#### YOUR INSTRUCTIONS
Update the rows from the line with "The width and height of the screenshot is (1170, 994)." up to and including the line with "tap(194, 164)", replacing "underlined" with "bold" and leaving everything else unchanged. Give back only those lines.

#### Pointing rows for text and elements

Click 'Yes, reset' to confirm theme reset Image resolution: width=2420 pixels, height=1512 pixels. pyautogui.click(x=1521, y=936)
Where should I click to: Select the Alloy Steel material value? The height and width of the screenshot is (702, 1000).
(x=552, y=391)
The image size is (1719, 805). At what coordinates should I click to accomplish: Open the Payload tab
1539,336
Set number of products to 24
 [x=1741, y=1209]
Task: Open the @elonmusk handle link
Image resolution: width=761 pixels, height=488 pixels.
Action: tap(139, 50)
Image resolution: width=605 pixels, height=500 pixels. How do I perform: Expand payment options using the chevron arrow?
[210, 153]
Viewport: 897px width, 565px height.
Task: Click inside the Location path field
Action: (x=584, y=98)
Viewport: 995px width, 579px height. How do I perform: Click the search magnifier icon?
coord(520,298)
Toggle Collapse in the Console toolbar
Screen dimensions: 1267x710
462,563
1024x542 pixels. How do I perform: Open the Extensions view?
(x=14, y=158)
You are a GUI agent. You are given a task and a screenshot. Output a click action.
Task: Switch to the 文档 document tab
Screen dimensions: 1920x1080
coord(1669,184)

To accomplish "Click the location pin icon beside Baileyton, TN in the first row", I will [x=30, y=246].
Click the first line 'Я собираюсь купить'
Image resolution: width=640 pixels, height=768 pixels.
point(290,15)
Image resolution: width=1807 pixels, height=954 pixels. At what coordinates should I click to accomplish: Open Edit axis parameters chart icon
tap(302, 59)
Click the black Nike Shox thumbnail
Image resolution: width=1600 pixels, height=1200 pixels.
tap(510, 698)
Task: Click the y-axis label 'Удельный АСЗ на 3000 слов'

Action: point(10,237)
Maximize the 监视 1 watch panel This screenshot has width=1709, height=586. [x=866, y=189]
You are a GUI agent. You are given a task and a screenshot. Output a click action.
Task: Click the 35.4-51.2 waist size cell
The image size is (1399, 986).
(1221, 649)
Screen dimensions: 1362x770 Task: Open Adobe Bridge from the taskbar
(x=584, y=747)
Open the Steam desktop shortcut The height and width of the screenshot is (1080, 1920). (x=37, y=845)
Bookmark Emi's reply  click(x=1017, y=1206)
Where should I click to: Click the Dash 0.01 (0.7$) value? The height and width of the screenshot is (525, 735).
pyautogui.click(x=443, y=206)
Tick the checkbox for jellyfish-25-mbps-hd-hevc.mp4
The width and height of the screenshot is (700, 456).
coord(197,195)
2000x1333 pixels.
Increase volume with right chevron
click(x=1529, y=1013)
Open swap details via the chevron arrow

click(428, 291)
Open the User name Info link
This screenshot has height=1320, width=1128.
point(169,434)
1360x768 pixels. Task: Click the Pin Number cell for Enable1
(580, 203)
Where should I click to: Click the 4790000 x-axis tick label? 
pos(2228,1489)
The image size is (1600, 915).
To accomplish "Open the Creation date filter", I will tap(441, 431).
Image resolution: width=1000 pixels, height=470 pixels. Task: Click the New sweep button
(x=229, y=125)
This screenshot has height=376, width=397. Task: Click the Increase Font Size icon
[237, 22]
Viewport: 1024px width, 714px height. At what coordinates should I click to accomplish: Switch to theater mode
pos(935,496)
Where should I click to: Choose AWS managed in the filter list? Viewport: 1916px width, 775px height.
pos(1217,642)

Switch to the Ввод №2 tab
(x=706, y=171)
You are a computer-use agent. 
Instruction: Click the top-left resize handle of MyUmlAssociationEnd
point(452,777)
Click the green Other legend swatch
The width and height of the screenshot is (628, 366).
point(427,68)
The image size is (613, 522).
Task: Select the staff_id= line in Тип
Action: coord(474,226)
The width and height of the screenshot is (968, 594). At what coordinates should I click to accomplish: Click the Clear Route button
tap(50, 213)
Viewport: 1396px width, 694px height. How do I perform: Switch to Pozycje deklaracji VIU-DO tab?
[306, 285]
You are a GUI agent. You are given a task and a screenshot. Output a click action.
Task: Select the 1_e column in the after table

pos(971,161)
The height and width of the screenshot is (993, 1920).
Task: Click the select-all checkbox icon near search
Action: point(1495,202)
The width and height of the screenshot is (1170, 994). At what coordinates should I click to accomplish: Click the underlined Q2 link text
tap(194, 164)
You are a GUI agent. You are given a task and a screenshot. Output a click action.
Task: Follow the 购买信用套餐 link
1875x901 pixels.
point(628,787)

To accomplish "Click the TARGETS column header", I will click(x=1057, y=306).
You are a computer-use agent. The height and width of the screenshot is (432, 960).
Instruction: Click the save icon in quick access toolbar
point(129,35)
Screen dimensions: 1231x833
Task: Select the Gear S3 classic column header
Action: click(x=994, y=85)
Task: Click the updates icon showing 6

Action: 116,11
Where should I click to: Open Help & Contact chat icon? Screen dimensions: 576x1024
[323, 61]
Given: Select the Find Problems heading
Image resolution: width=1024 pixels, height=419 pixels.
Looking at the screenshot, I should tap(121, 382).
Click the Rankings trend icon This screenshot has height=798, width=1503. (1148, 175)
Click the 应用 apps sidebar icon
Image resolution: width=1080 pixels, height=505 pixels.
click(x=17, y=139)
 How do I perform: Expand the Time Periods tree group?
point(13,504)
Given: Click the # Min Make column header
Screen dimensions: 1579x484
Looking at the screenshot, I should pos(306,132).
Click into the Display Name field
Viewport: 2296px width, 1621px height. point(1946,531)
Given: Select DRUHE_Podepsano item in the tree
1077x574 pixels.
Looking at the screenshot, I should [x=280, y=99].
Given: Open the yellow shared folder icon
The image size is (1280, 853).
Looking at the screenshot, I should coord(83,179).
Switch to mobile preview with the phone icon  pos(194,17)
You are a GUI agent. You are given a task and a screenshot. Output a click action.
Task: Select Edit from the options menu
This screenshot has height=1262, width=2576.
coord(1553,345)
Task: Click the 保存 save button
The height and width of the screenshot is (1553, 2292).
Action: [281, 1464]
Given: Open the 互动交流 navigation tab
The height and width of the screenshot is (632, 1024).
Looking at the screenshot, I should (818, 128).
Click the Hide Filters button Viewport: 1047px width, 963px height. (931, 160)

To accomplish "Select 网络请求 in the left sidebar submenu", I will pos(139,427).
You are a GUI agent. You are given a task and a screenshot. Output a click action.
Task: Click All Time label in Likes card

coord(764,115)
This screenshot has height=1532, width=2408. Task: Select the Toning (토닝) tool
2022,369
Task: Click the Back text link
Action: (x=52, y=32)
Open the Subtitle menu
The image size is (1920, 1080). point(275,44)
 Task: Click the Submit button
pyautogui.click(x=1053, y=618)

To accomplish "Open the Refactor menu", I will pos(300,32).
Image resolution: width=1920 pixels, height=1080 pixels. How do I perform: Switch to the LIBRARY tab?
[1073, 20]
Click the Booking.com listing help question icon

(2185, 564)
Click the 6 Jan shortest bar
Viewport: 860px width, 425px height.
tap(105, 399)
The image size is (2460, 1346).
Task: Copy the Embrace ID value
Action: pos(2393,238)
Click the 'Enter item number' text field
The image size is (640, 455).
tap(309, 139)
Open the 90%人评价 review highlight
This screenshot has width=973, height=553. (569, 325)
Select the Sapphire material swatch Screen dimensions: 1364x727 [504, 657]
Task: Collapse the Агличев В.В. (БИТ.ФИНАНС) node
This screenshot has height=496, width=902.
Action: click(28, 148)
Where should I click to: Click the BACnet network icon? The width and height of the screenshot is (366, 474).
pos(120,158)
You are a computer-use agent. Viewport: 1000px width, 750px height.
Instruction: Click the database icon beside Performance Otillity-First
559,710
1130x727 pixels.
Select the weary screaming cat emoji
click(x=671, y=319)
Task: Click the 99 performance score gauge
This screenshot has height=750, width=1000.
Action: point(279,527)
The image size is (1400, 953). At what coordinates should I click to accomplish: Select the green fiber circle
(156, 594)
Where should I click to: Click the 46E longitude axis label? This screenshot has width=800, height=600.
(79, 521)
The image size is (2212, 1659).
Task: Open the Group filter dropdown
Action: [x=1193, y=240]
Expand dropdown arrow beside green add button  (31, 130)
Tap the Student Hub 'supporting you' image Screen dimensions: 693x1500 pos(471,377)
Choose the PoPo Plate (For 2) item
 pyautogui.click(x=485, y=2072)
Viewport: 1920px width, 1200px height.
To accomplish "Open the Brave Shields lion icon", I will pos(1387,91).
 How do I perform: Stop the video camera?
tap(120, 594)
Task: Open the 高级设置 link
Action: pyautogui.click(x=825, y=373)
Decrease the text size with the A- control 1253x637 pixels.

#### TASK SOLUTION
The width and height of the screenshot is (1170, 994). At what coordinates should I click to accomplish: Click the bold Q2 link text
tap(194, 164)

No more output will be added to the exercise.